Hey friend! Let's figure out this trig function together! It's $y=\frac{1}{2} \cot 2 \theta$.

1. **Finding the Amplitude:**
* For cotangent (and tangent) functions, the graph goes up and down forever, from negative infinity to positive infinity. This means there isn't a maximum or minimum height, so we say the amplitude **does not exist**. It's different from sine or cosine, which have those wave-like peaks and valleys!

2. **Finding the Period:**
* The regular cotangent function, $y = \cot x$, repeats every $\pi$ units. So its period is $\pi$.
* When we have something like $y = A \cot(Bx)$, the period changes! We find the new period by dividing the original period ($\pi$) by the absolute value of $B$.
* In our function, $y=\frac{1}{2} \cot 2 \theta$, the 'B' part is $2$.
* So, the period is $\frac{\pi}{|2|} = \frac{\pi}{2}$. This means the graph will repeat every $\frac{\pi}{2}$ units!

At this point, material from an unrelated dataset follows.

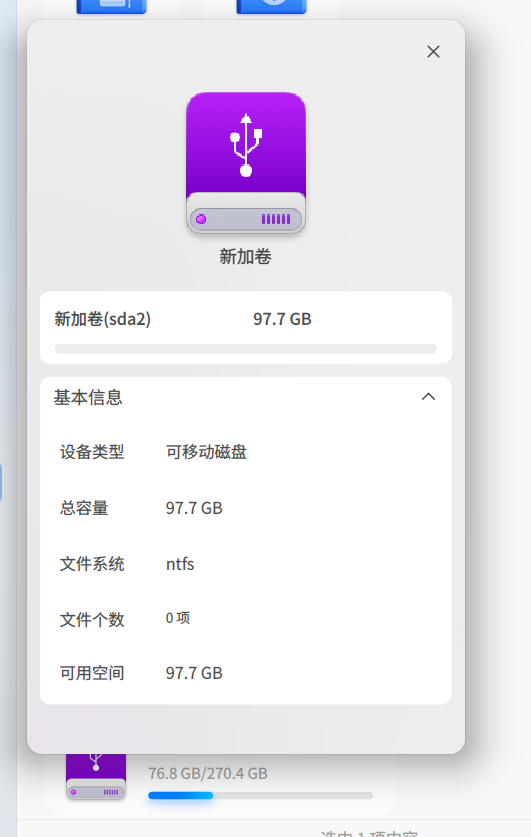Click the 0 项 file count value
This screenshot has height=837, width=531.
coord(178,618)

3. **Graphing the Function:**
* **Vertical Asymptotes:** A regular $y = \cot x$ graph has vertical asymptotes where $x = n\pi$ (like at $0, \pi, 2\pi$, etc.). For our function, we set the inside part, $2\theta$, equal to $n\pi$. So, $2\theta = n\pi$, which means $\theta = \frac{n\pi}{2}$.
* This tells us we'll have vertical asymptotes at $\theta = 0$, $\theta = \frac{\pi}{2}$, $\theta = \pi$, and so on.
* **X-intercepts:** The cotangent function usually crosses the x-axis halfway between its asymptotes. Our period is $\frac{\pi}{2}$. Half of that is $\frac{\pi}{4}$.
* So, it will cross the x-axis at $\theta = \frac{\pi}{4}$, $\theta = \frac{\pi}{4} + \frac{\pi}{2} = \frac{3\pi}{4}$, etc.
* **Key Points for Shape:** Let's look at one period, say from $\theta = 0$ to $\theta = \frac{\pi}{2}$.
* At $\theta = \frac{\pi}{4}$ (our x-intercept), $y = \frac{1}{2} \cot(2 \cdot \frac{\pi}{4}) = \frac{1}{2} \cot(\frac{\pi}{2}) = \frac{1}{2} \cdot 0 = 0$. Yep, it's on the x-axis!
* Now let's pick a point to the left of the x-intercept, like halfway between the asymptote at $0$ and the x-intercept at $\frac{\pi}{4}$. That's $\theta = \frac{\pi}{8}$.
* $y = \frac{1}{2} \cot(2 \cdot \frac{\pi}{8}) = \frac{1}{2} \cot(\frac{\pi}{4}) = \frac{1}{2} \cdot 1 = \frac{1}{2}$.
* And a point to the right of the x-intercept, like halfway between the x-intercept at $\frac{\pi}{4}$ and the asymptote at $\frac{\pi}{2}$. That's $\theta = \frac{3\pi}{8}$.
* $y = \frac{1}{2} \cot(2 \cdot \frac{3\pi}{8}) = \frac{1}{2} \cot(\frac{3\pi}{4}) = \frac{1}{2} \cdot (-1) = -\frac{1}{2}$.
* **Sketching:** So, between the asymptotes at $\theta=0$ and $\theta=\frac{\pi}{2}$, the graph starts high on the left, goes through $(\frac{\pi}{8}, \frac{1}{2})$, crosses the x-axis at $(\frac{\pi}{4}, 0)$, goes through $(\frac{3\pi}{8}, -\frac{1}{2})$, and then heads down towards the asymptote at $\frac{\pi}{2}$. The $\frac{1}{2}$ outside the cotangent "squishes" the graph vertically, making it less steep than a regular cotangent graph. Then, this shape just repeats for every period!